Question

If $$x=\sqrt {5}+2$$ then find the value of $$x^{4}+\frac {1}{x^{4}}$$

Answer

**step1** Understanding the given value of x

The problem gives us the value of $$x$$ as $$\sqrt{5} + 2$$. We need to find the value of the expression $$x^{4}+\frac {1}{x^{4}}$$. To do this, we will first find the value of $$\frac{1}{x}$$, then $$x + \frac{1}{x}$$, then $$x^2 + \frac{1}{x^2}$$, and finally $$x^4 + \frac{1}{x^4}$$.
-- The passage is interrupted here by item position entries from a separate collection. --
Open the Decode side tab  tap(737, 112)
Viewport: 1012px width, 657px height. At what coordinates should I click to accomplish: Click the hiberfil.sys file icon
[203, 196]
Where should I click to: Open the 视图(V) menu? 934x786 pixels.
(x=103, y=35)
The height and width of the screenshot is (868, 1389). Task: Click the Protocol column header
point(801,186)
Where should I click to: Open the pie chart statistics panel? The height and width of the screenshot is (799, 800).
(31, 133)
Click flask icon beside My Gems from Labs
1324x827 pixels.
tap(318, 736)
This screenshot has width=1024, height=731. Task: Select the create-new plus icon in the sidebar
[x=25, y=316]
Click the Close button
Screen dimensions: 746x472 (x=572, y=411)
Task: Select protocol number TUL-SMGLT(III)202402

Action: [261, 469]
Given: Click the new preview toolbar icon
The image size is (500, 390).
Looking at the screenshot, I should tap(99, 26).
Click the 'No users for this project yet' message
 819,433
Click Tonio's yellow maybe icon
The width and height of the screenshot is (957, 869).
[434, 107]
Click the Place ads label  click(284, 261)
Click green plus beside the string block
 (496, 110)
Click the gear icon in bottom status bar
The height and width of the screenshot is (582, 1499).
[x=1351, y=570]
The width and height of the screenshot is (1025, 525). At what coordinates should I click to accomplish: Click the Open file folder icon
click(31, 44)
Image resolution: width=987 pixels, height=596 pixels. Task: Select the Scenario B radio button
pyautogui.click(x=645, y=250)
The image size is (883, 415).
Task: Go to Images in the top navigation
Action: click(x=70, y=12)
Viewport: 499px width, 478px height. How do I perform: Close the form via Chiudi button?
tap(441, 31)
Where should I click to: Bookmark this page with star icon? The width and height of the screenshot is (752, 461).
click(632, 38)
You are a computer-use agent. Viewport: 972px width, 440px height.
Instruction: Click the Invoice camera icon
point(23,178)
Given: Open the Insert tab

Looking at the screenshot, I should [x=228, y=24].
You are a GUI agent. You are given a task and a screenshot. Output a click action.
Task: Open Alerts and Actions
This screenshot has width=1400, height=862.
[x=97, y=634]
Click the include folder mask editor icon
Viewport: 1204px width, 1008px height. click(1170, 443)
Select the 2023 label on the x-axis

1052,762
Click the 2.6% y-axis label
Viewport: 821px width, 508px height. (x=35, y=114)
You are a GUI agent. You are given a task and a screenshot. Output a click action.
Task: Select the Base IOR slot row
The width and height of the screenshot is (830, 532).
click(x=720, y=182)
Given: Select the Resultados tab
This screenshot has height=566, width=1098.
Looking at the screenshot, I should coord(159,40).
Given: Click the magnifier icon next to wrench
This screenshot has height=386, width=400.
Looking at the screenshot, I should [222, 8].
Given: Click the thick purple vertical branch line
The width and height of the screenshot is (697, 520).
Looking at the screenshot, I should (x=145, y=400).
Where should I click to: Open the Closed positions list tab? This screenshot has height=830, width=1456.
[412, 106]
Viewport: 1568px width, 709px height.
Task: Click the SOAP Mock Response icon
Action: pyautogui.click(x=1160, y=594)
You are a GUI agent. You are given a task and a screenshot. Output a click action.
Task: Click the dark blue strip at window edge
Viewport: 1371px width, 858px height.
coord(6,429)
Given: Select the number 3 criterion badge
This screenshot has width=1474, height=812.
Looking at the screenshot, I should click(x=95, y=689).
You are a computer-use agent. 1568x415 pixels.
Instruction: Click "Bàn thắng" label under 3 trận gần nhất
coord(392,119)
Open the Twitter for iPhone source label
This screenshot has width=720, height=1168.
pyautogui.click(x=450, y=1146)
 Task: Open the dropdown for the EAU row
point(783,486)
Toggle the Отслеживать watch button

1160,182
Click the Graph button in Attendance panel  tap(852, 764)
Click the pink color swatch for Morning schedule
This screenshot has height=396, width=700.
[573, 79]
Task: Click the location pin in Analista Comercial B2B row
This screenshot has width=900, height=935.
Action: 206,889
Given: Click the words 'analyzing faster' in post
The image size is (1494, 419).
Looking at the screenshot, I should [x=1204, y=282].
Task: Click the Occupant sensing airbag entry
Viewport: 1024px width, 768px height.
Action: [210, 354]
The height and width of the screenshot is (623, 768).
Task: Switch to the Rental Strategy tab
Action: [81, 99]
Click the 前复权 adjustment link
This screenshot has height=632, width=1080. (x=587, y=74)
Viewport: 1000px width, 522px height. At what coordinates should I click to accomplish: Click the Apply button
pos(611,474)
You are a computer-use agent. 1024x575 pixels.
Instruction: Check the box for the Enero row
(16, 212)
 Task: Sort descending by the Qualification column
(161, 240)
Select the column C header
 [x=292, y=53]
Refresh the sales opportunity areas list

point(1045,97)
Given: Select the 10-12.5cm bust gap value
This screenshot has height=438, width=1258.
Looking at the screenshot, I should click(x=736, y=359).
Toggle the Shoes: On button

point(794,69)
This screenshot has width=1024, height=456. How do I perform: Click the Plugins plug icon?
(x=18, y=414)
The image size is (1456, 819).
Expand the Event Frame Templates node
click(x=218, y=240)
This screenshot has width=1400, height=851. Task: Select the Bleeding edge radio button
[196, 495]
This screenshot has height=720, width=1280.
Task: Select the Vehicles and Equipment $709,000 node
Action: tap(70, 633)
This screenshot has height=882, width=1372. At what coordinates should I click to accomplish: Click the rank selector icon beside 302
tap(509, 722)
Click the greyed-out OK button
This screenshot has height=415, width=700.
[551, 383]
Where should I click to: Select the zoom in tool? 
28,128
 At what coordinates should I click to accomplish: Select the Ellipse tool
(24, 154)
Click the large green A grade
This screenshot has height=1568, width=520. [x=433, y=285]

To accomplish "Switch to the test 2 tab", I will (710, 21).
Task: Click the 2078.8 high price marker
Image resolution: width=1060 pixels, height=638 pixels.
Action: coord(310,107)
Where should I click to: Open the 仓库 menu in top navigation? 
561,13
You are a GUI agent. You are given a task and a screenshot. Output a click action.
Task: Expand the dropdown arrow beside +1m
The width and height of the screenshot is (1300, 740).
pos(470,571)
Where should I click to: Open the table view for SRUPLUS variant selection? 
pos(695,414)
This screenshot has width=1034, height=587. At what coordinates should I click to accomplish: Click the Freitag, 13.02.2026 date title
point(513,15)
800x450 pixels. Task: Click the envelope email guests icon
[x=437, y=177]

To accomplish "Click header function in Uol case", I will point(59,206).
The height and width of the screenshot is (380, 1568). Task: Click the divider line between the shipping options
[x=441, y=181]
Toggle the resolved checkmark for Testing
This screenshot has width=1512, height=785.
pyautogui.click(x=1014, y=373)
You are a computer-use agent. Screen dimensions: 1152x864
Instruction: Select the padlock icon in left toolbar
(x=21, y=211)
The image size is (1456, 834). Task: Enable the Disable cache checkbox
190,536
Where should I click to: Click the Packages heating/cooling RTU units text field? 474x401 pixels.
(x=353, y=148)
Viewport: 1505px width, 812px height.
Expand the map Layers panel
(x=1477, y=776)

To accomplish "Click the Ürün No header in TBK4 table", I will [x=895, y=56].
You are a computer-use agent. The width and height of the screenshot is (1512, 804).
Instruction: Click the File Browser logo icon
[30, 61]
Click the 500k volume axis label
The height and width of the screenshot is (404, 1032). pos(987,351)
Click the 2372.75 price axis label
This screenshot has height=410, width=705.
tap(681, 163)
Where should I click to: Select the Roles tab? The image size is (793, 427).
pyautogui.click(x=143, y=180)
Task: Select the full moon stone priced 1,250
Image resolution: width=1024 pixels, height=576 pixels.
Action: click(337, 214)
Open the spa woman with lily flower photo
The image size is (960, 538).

**step2** Calculating the value of $$\frac{1}{x}$$

We are given $$x = \sqrt{5} + 2$$.
To find $$\frac{1}{x}$$, we write it as $$\frac{1}{\sqrt{5} + 2}$$.
To simplify this expression, we multiply the numerator and the denominator by the conjugate of the denominator. The conjugate of $$\sqrt{5} + 2$$ is $$\sqrt{5} - 2$$.
So, $$\frac{1}{x} = \frac{1}{\sqrt{5} + 2} \times \frac{\sqrt{5} - 2}{\sqrt{5} - 2}$$
We use the algebraic identity $$(a+b)(a-b) = a^2 - b^2$$. Here, $$a = \sqrt{5}$$ and $$b = 2$$.
The denominator becomes $$(\sqrt{5})^2 - (2)^2 = 5 - 4 = 1$$.
The numerator becomes $$1 \times (\sqrt{5} - 2) = \sqrt{5} - 2$$.
Therefore, $$\frac{1}{x} = \frac{\sqrt{5} - 2}{1} = \sqrt{5} - 2$$.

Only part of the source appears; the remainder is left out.